Before presenting a causal forest estimate, it is worth checking the items below.

forest_checklist = pd.DataFrame(
    [
        {"check": "Treatment and outcome are clearly defined", "why_it_matters": "The forest estimates the effect of a specific intervention."},
        {"check": "All X and W features are pre-treatment", "why_it_matters": "Post-treatment controls can distort the causal estimand."},
        {"check": "X contains meaningful heterogeneity dimensions", "why_it_matters": "The forest splits over X to estimate CATE variation."},
        {"check": "W contains important confounding controls", "why_it_matters": "Nuisance models need enough information to adjust treatment and outcome structure."},
        {"check": "Overlap is adequate", "why_it_matters": "Local treatment-effect estimates need comparable treated and untreated units."},
        {"check": "Nuisance models are reasonable", "why_it_matters": "Poor nuisance models leave confounding in the final CATE stage."},
        {"check": "Feature importance and slices make sense", "why_it_matters": "Flexible models need readable summaries."},
        {"check": "Interval widths are inspected", "why_it_matters": "Wide intervals flag uncertain regions."},
        {"check": "Targeting is evaluated with uncertainty in mind", "why_it_matters": "High point estimates can be fragile when support is weak."},
    ]
)

forest_checklist.to_csv(TABLE_DIR / "04_causal_forest_checklist.csv", index=False)
display(forest_checklist)
check why_it_matters
0 Treatment and outcome are clearly defined The forest estimates the effect of a specific ...
1 All X and W features are pre-treatment Post-treatment controls can distort the causal...
2 X contains meaningful heterogeneity dimensions The forest splits over X to estimate CATE vari...
3 W contains important confounding controls Nuisance models need enough information to adj...
4 Overlap is adequate Local treatment-effect estimates need comparab...
5 Nuisance models are reasonable Poor nuisance models leave confounding in the ...
6 Feature importance and slices make sense Flexible models need readable summaries.
7 Interval widths are inspected Wide intervals flag uncertain regions.
8 Targeting is evaluated with uncertainty in mind High point estimates can be fragile when suppo...

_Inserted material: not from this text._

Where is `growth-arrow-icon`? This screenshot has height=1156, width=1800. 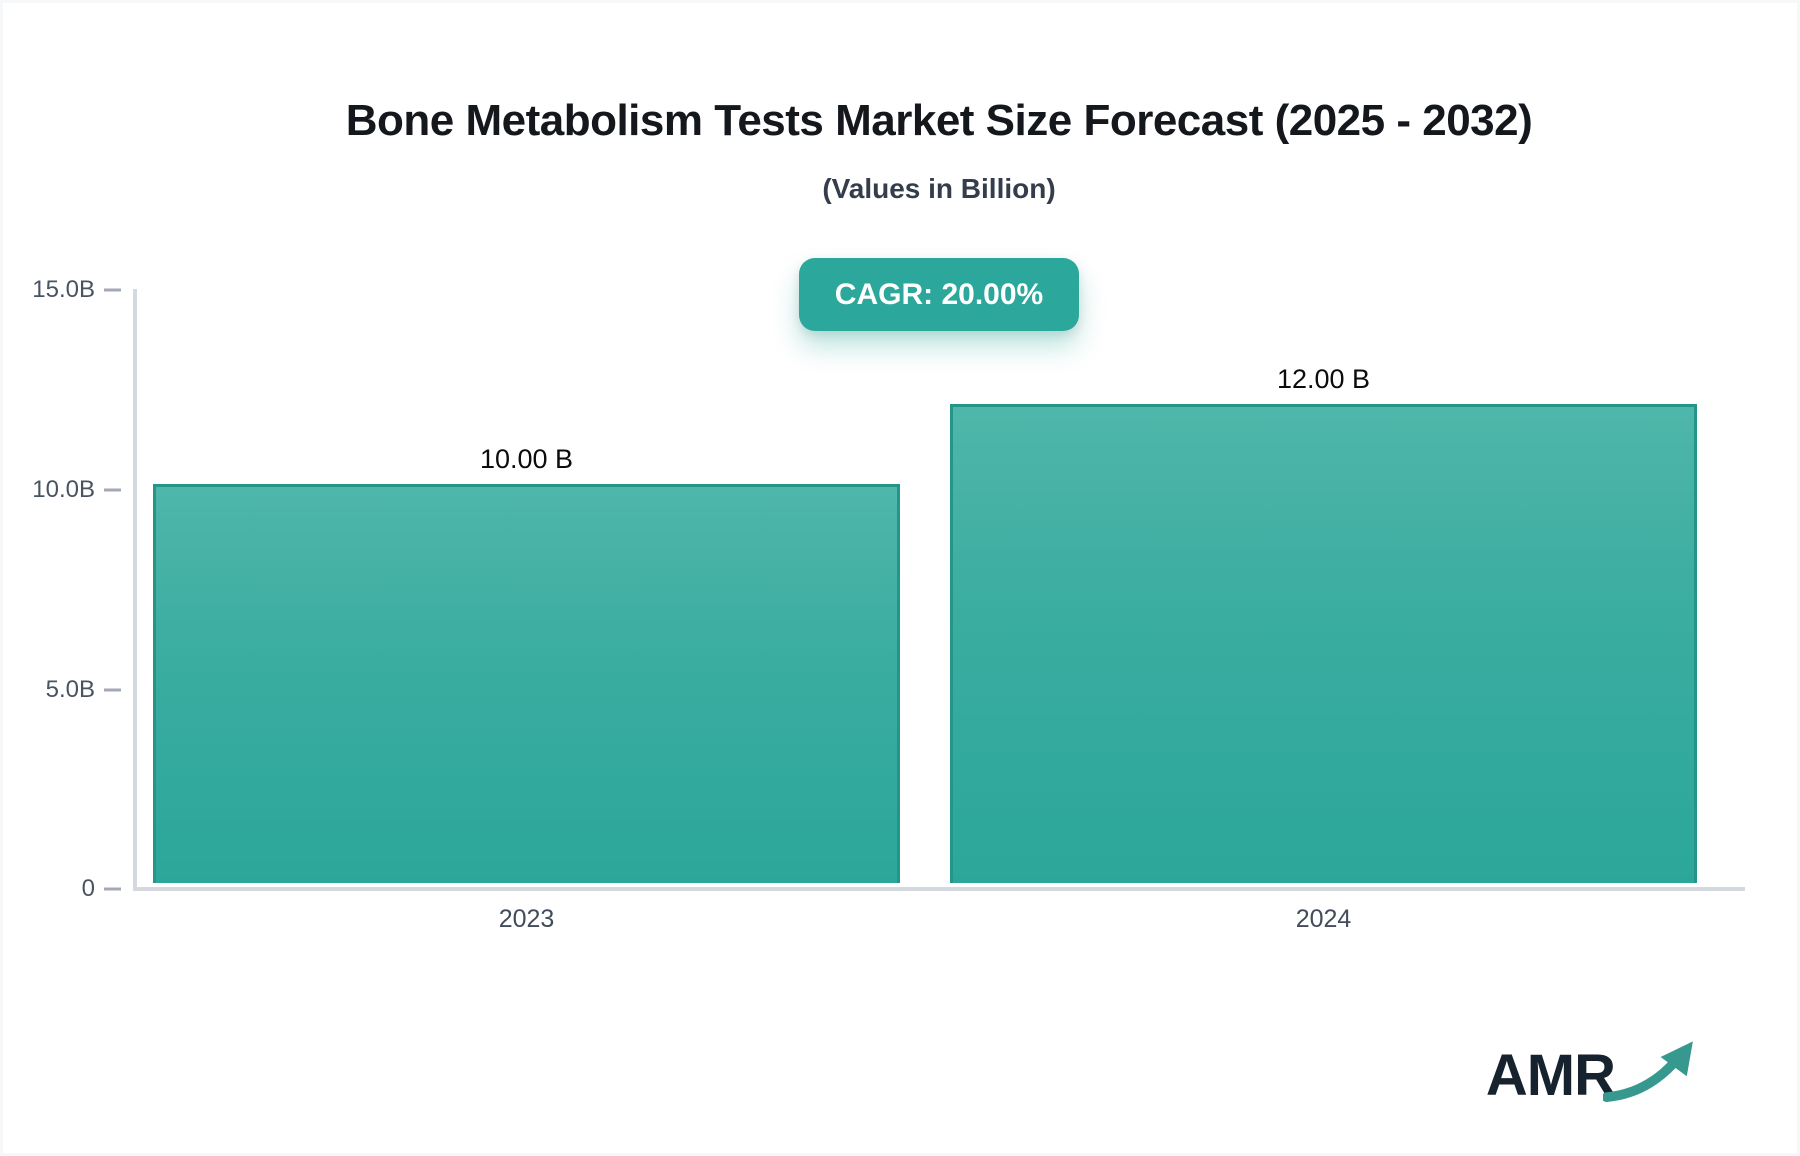 growth-arrow-icon is located at coordinates (1648, 1072).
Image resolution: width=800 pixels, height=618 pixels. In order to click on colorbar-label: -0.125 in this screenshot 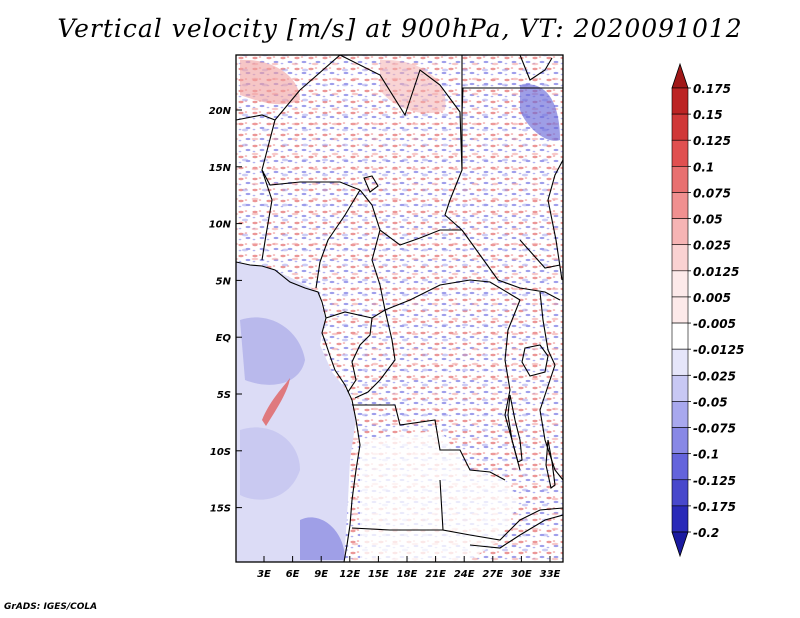, I will do `click(714, 481)`.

What this shows: causal forests are powerful, but the analysis is only credible when model output is paired with design checks, support checks, and uncertainty-aware reporting.

Summary

This notebook introduced CausalForestDML as a flexible DML estimator for nonlinear heterogeneous treatment effects.

The main takeaways are:

  • causal forests estimate a flexible CATE surface over X;
  • nuisance models still handle outcome and treatment adjustment;
  • feature importance helps explain what the fitted forest used;
  • effect intervals help distinguish high estimated benefit from high confidence;
  • segment summaries and effect slices make forest estimates easier to communicate;
  • CATE deciles and targeting tables connect estimation to action;
  • causal forests are most useful when they improve heterogeneity recovery or targeting over simpler linear models.

The next tutorial can move to DRLearner, where the focus shifts from forest-style local treatment effects to doubly robust pseudo-outcomes for binary treatment settings.